Collected data entries
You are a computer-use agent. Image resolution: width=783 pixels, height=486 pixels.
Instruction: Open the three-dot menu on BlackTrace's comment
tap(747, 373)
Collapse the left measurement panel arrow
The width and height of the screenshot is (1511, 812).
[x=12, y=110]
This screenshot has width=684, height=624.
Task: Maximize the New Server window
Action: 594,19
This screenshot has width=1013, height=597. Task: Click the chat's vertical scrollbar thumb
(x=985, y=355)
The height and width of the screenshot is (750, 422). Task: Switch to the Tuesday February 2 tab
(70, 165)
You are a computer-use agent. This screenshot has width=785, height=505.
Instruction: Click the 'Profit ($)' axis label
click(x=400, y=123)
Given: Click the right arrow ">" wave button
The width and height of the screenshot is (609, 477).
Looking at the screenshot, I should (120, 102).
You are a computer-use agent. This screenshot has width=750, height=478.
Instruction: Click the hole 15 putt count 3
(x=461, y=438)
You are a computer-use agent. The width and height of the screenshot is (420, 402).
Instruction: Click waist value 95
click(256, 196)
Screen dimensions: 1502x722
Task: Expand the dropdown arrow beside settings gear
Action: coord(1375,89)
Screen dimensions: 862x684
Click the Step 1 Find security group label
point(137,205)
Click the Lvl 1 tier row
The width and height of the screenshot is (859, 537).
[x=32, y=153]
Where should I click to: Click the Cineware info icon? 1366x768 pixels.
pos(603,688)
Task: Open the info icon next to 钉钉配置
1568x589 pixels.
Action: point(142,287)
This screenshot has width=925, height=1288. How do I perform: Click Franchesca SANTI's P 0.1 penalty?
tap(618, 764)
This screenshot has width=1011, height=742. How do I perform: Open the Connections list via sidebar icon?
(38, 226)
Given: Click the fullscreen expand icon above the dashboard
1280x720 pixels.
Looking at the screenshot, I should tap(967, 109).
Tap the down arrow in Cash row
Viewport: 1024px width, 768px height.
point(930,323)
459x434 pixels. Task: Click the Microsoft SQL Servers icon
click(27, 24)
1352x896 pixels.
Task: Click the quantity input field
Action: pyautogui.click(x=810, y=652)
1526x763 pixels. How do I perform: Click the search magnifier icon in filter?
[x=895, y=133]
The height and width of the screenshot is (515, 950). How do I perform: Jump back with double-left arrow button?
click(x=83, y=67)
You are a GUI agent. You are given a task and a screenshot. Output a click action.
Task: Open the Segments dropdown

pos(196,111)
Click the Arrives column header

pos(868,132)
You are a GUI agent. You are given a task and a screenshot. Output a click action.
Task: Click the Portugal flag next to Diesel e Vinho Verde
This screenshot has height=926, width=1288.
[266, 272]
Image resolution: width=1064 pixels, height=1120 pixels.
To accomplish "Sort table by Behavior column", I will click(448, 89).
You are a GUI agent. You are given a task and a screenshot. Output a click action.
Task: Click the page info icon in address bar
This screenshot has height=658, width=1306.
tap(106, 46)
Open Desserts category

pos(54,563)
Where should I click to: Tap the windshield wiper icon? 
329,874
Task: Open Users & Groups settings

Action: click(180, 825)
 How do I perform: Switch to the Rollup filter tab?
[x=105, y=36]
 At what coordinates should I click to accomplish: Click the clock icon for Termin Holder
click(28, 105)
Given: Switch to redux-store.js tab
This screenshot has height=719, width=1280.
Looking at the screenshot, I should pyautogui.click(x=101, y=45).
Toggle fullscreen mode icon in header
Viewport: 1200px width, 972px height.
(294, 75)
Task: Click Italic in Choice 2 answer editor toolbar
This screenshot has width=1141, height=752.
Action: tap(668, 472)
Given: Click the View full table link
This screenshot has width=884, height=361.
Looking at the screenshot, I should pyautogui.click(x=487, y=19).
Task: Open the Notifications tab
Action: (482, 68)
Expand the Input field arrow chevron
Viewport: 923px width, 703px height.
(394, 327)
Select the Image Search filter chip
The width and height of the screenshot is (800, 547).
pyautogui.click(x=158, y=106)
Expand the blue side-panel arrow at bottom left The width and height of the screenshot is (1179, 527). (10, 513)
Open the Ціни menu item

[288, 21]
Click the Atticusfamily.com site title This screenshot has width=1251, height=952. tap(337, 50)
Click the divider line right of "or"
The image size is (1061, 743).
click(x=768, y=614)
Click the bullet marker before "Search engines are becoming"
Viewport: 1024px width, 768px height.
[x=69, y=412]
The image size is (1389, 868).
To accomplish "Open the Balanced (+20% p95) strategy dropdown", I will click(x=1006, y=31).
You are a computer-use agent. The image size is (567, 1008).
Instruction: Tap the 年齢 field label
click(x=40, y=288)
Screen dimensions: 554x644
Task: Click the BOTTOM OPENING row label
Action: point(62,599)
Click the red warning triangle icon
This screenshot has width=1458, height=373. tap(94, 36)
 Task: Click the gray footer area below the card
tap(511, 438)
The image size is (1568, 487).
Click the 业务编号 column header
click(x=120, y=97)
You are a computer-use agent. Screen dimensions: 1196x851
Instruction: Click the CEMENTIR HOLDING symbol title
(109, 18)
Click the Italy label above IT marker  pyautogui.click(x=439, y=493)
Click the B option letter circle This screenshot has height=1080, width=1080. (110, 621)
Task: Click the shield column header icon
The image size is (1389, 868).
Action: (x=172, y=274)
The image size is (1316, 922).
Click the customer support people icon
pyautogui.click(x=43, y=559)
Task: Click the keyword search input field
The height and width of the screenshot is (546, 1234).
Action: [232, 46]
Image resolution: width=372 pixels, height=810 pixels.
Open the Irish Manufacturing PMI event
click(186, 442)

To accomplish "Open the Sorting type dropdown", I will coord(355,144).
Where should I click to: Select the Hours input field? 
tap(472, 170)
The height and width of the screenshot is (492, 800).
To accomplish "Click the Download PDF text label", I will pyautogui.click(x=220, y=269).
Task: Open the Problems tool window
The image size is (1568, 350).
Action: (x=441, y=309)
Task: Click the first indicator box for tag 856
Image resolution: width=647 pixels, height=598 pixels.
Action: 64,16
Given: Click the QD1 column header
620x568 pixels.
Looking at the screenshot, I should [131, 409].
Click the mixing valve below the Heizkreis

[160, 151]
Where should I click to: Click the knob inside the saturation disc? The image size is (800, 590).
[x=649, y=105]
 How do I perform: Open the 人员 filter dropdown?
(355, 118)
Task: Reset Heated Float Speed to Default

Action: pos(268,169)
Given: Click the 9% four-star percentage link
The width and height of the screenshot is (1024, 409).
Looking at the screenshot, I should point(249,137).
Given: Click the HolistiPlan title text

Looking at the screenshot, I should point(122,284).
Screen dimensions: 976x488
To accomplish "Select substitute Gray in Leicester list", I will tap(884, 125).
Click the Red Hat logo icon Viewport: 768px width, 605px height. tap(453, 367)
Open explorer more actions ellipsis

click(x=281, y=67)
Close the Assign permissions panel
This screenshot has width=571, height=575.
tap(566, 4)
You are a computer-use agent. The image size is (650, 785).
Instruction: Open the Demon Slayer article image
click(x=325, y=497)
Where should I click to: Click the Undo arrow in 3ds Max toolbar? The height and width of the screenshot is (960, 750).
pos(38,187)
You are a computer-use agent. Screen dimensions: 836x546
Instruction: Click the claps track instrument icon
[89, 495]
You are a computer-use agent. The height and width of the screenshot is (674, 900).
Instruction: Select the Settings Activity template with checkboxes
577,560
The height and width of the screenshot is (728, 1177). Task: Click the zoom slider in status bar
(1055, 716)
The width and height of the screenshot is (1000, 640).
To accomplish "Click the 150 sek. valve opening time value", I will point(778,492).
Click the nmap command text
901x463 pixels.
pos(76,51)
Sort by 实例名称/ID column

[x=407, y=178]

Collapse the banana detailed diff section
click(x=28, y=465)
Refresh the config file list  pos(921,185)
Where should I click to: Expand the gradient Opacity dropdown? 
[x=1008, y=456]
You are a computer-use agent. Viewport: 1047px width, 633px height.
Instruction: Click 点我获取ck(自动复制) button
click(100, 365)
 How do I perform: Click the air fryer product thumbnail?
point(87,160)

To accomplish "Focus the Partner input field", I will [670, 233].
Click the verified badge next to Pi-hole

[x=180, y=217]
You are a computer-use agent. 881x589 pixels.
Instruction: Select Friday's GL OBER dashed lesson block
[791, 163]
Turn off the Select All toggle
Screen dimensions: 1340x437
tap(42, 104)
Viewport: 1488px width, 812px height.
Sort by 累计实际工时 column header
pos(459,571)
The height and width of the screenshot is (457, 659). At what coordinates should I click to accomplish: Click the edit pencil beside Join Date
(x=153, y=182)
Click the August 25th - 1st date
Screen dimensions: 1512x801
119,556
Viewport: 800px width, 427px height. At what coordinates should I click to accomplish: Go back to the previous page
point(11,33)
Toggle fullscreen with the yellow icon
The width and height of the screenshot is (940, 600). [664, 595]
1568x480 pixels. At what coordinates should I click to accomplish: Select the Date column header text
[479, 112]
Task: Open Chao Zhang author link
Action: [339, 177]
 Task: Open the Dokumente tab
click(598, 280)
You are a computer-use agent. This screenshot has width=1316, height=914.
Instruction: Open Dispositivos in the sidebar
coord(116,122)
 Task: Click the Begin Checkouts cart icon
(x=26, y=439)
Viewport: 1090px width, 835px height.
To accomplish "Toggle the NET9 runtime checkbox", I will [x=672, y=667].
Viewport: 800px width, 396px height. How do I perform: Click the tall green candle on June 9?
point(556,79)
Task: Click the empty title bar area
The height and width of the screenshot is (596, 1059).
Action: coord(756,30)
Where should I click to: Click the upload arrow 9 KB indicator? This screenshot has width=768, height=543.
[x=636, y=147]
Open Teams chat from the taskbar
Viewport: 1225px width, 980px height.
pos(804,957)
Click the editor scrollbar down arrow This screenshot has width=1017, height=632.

**WHAT YOU NEED TO DO:** Please give the number of lines in the data above that hold "editor", and write nothing else.

**PROBLEM SOLUTION:** 2